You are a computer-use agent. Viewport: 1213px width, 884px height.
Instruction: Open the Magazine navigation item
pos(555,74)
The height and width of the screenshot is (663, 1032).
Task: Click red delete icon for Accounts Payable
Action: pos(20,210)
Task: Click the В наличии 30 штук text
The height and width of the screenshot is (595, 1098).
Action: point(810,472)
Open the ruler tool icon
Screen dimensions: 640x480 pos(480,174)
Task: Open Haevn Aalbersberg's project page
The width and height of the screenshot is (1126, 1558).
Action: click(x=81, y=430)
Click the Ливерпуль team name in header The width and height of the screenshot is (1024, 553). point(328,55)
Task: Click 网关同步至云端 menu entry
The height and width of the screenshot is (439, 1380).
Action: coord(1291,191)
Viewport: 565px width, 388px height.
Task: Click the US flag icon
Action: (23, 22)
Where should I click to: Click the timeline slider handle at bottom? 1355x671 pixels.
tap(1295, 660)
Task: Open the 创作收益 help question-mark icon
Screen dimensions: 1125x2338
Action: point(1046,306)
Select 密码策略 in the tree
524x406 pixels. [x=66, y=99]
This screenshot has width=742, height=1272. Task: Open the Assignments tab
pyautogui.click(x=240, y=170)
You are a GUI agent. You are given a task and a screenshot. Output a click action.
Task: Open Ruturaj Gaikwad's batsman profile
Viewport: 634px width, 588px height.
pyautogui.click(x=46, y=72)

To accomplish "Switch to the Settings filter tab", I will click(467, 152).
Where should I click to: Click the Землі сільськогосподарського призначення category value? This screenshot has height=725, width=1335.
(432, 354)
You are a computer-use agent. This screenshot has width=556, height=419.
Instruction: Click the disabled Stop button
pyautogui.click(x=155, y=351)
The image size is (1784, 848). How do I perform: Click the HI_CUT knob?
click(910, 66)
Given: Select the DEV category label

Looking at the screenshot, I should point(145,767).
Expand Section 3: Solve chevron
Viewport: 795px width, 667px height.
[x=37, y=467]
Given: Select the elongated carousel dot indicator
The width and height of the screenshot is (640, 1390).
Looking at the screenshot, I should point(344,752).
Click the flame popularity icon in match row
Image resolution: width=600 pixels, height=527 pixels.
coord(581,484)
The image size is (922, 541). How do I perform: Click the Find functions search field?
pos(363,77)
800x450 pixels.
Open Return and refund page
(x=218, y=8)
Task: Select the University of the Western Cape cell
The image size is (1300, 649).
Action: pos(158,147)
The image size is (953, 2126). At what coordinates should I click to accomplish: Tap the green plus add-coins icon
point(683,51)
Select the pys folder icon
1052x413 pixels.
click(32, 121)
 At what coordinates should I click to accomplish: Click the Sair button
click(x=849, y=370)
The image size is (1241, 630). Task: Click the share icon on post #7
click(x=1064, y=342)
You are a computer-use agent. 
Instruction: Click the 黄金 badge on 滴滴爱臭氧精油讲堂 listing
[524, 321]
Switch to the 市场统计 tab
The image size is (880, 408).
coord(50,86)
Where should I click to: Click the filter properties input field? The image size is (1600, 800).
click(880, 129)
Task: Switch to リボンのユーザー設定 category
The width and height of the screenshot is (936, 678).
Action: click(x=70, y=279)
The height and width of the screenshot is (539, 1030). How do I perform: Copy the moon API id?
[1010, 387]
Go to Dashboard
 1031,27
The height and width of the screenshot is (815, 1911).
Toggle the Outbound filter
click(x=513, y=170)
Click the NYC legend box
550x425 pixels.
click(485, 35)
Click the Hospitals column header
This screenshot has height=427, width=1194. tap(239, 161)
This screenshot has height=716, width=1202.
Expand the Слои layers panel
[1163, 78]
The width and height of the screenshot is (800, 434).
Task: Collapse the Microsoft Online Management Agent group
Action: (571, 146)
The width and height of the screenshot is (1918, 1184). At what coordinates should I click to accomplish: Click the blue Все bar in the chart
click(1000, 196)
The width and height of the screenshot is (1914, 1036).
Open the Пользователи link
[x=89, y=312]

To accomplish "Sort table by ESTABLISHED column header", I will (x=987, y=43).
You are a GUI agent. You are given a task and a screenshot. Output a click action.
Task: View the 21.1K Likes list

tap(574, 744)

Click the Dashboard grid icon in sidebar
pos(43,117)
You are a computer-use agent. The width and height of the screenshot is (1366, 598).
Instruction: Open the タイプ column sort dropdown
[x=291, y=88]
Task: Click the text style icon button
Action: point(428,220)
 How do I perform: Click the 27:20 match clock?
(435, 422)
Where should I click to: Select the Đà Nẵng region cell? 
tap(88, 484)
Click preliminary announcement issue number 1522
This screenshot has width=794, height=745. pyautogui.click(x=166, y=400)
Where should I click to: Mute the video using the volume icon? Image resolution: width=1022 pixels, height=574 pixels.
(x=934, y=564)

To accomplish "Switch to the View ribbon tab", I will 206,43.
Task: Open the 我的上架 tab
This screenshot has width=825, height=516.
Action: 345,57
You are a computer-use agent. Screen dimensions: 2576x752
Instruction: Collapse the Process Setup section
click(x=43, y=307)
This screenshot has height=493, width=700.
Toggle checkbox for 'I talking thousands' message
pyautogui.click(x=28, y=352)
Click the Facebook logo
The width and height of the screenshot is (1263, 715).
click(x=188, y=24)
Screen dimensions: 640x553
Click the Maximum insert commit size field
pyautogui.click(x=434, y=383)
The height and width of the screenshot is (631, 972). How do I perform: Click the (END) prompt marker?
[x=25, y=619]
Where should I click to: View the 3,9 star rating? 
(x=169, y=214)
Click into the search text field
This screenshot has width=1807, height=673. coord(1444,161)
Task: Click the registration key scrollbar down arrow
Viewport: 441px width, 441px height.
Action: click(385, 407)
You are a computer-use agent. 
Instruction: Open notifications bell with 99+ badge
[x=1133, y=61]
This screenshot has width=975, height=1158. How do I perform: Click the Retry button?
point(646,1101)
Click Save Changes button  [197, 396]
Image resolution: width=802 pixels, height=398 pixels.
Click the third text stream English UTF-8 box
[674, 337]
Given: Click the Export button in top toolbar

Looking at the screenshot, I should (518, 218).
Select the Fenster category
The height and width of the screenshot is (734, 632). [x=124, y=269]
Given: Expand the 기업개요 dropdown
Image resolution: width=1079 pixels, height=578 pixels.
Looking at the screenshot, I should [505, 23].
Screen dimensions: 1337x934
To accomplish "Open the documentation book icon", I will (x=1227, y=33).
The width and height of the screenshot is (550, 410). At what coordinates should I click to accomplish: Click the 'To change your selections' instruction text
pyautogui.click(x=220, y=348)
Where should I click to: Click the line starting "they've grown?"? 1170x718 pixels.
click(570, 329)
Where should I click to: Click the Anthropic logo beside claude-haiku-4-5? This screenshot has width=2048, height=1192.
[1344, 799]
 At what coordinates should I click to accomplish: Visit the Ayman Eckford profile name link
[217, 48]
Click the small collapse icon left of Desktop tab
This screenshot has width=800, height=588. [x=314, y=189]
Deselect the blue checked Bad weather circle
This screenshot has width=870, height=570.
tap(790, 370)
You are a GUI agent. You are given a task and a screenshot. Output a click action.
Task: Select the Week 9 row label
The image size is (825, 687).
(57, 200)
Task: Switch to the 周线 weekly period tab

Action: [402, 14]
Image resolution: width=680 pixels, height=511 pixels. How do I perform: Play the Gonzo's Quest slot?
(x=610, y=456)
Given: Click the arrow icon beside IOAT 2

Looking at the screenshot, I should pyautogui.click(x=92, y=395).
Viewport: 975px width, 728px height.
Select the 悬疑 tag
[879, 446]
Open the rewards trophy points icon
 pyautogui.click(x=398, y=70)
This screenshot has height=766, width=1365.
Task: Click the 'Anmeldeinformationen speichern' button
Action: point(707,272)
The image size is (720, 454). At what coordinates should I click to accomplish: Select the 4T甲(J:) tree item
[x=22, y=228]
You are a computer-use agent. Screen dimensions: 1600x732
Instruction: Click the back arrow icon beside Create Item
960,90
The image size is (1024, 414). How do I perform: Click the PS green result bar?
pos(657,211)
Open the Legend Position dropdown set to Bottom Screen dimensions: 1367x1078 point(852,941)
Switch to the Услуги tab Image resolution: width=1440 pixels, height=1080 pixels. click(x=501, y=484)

::::

* _Work instructions_:
Reproduce every line of the listing above in which the string "computer" appears.

* _Expected answer_:
You are a computer-use agent. Viewport: 1213px width, 884px height.
You are a computer-use agent. This screenshot has width=556, height=419.
You are a computer-use agent. 
You are a computer-use agent. The width and height of the screenshot is (1366, 598).
You are a computer-use agent. Screen dimensions: 2576x752
You are a computer-use agent. 
You are a computer-use agent. Screen dimensions: 1600x732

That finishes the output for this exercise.